= Material for this task =
★ ★ ★
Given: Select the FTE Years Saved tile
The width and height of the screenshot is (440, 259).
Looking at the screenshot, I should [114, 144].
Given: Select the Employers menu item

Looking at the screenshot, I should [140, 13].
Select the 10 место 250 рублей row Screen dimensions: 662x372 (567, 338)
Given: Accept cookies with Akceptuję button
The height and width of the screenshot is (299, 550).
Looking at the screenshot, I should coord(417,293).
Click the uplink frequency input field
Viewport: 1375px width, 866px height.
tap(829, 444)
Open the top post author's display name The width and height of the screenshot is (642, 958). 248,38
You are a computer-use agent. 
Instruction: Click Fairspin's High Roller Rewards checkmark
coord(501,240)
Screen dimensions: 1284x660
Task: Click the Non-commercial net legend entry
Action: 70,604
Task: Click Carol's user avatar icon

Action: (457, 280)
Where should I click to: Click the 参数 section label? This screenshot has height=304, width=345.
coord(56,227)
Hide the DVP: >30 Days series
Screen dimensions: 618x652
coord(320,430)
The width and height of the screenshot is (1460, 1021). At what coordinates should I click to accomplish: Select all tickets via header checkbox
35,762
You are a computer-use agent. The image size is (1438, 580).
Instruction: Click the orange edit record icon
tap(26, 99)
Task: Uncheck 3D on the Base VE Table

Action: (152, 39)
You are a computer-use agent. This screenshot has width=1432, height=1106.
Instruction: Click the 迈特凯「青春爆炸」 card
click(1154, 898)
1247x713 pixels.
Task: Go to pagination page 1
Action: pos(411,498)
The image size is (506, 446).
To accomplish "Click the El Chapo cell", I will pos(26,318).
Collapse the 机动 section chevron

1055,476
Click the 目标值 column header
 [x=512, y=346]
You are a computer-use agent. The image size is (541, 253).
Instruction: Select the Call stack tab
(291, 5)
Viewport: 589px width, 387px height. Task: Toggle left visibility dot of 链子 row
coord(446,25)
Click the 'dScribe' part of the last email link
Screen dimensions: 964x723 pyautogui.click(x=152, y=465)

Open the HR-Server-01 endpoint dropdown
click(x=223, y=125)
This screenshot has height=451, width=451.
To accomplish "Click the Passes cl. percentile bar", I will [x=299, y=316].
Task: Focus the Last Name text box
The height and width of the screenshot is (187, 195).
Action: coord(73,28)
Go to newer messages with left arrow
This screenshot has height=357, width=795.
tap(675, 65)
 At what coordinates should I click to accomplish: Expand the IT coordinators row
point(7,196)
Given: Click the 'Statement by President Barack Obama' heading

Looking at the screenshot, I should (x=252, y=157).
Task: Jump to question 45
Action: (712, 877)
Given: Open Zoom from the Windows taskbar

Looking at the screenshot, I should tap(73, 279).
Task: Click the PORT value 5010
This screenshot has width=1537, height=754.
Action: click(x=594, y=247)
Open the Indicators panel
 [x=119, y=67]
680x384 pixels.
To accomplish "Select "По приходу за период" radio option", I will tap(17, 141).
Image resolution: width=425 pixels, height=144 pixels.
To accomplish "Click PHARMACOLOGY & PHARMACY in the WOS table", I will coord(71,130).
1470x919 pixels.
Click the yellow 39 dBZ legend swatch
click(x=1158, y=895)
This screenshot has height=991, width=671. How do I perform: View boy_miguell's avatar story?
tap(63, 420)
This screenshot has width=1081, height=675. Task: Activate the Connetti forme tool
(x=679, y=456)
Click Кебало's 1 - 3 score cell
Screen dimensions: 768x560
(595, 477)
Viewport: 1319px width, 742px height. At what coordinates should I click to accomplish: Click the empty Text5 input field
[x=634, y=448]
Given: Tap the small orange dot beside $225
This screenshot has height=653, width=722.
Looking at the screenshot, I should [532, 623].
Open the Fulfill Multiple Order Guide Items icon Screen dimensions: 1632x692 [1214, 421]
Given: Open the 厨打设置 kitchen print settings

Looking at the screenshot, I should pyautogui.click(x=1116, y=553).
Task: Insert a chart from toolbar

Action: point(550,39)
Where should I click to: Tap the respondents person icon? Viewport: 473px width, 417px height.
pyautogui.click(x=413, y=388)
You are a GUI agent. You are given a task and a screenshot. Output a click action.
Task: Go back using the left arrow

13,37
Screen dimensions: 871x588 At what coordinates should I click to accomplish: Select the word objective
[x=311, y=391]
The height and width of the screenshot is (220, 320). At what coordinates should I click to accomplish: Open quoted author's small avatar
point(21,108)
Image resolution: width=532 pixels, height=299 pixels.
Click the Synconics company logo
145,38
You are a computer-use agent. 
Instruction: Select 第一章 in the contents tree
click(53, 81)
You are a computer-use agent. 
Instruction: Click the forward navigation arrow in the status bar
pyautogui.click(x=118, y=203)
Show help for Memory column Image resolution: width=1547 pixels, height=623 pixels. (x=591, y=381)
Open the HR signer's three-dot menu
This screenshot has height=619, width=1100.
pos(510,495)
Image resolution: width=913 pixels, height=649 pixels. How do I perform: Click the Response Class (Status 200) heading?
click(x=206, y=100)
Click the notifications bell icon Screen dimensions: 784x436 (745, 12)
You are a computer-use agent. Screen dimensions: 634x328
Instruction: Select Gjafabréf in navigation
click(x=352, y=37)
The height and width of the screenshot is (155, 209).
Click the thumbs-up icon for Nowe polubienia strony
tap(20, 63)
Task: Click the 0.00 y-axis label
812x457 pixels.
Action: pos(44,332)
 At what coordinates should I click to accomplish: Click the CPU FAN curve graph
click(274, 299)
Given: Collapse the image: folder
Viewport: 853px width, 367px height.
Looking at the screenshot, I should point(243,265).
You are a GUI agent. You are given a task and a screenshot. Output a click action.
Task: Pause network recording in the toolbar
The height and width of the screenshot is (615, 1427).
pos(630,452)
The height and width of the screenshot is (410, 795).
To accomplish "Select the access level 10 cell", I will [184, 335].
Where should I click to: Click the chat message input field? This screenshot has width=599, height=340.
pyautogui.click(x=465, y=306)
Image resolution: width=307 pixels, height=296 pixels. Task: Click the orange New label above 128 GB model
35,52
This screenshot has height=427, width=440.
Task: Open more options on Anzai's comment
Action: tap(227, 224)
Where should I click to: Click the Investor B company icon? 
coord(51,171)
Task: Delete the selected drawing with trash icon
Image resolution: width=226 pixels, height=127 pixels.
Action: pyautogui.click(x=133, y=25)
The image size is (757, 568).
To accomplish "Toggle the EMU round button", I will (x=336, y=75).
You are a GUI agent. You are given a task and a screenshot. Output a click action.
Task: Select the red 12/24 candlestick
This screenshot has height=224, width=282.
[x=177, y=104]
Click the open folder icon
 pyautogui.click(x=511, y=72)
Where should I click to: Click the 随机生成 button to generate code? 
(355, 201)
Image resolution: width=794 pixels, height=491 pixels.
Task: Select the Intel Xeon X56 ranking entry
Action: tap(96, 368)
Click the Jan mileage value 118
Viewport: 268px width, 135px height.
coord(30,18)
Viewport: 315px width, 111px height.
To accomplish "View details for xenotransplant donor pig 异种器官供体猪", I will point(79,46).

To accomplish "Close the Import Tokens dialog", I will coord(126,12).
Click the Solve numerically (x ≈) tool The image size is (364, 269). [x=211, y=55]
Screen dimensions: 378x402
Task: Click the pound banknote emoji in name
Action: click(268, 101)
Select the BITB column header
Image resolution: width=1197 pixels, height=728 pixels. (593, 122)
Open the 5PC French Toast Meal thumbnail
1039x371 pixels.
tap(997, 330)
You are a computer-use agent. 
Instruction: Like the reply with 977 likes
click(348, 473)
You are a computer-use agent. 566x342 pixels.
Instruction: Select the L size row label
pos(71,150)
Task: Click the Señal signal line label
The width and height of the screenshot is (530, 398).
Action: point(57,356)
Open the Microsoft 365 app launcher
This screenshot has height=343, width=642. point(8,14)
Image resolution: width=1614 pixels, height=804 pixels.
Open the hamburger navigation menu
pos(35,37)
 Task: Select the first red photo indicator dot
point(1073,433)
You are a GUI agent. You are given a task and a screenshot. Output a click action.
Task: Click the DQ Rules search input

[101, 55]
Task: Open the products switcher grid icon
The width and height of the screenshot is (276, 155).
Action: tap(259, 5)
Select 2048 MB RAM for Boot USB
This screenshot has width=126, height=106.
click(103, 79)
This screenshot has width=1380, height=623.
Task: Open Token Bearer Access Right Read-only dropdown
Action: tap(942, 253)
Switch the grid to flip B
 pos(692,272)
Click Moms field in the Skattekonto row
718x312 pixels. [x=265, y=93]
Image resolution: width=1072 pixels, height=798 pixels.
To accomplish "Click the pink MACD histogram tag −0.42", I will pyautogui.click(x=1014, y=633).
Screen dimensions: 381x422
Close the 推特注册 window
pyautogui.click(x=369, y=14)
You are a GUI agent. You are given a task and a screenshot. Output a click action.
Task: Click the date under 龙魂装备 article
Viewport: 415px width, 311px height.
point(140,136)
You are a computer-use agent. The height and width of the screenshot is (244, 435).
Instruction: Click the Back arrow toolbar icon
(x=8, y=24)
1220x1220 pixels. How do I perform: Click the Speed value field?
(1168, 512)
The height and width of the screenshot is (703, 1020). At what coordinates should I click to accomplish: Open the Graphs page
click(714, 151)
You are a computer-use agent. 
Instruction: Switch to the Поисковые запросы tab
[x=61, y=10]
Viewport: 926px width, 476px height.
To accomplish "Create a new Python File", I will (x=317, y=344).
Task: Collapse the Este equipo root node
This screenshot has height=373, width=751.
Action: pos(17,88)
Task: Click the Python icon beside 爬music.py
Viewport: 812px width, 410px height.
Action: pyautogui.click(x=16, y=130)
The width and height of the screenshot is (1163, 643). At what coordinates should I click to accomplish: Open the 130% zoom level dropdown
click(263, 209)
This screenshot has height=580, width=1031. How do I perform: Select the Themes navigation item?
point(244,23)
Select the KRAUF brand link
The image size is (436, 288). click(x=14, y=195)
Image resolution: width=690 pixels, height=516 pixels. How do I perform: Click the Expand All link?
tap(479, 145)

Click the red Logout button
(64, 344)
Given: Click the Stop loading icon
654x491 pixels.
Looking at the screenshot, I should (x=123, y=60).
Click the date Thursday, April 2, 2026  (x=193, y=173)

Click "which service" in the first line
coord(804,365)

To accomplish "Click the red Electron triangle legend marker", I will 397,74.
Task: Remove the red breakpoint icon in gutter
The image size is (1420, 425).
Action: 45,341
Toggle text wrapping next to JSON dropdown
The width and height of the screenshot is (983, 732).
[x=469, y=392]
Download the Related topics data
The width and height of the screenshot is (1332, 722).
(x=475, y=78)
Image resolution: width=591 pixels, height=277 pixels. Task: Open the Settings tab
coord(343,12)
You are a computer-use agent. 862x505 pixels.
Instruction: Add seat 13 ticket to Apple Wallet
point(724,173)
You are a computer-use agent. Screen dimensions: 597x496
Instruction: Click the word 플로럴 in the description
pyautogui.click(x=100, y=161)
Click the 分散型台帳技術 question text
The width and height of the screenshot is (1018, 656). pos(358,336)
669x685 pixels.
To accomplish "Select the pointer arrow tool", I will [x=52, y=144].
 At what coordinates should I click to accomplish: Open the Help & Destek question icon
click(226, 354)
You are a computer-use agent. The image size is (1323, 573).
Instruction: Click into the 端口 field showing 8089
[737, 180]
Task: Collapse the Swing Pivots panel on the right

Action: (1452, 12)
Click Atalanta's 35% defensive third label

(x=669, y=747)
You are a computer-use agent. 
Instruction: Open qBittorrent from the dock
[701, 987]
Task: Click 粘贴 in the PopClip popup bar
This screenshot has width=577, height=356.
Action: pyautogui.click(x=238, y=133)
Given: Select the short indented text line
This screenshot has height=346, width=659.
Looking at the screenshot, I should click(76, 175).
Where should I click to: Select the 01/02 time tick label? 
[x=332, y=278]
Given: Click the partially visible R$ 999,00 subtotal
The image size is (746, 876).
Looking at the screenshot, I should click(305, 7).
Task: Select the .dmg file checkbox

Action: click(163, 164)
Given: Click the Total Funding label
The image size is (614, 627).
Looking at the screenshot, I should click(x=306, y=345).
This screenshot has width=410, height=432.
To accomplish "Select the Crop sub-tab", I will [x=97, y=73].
★ ★ ★
Reproduce verbatim the section of the listing that begins with the line containing "Task: Collapse the Este equipo root node" and ends with the line containing "(x=475, y=78)", including both of those lines.

Task: Collapse the Este equipo root node
This screenshot has height=373, width=751.
Action: pos(17,88)
Task: Click the Python icon beside 爬music.py
Viewport: 812px width, 410px height.
Action: pyautogui.click(x=16, y=130)
The width and height of the screenshot is (1163, 643). At what coordinates should I click to accomplish: Open the 130% zoom level dropdown
click(263, 209)
This screenshot has height=580, width=1031. How do I perform: Select the Themes navigation item?
point(244,23)
Select the KRAUF brand link
The image size is (436, 288). click(x=14, y=195)
Image resolution: width=690 pixels, height=516 pixels. How do I perform: Click the Expand All link?
tap(479, 145)

Click the red Logout button
(64, 344)
Given: Click the Stop loading icon
654x491 pixels.
Looking at the screenshot, I should (x=123, y=60).
Click the date Thursday, April 2, 2026  (x=193, y=173)

Click "which service" in the first line
coord(804,365)

To accomplish "Click the red Electron triangle legend marker", I will 397,74.
Task: Remove the red breakpoint icon in gutter
The image size is (1420, 425).
Action: 45,341
Toggle text wrapping next to JSON dropdown
The width and height of the screenshot is (983, 732).
[x=469, y=392]
Download the Related topics data
The width and height of the screenshot is (1332, 722).
(x=475, y=78)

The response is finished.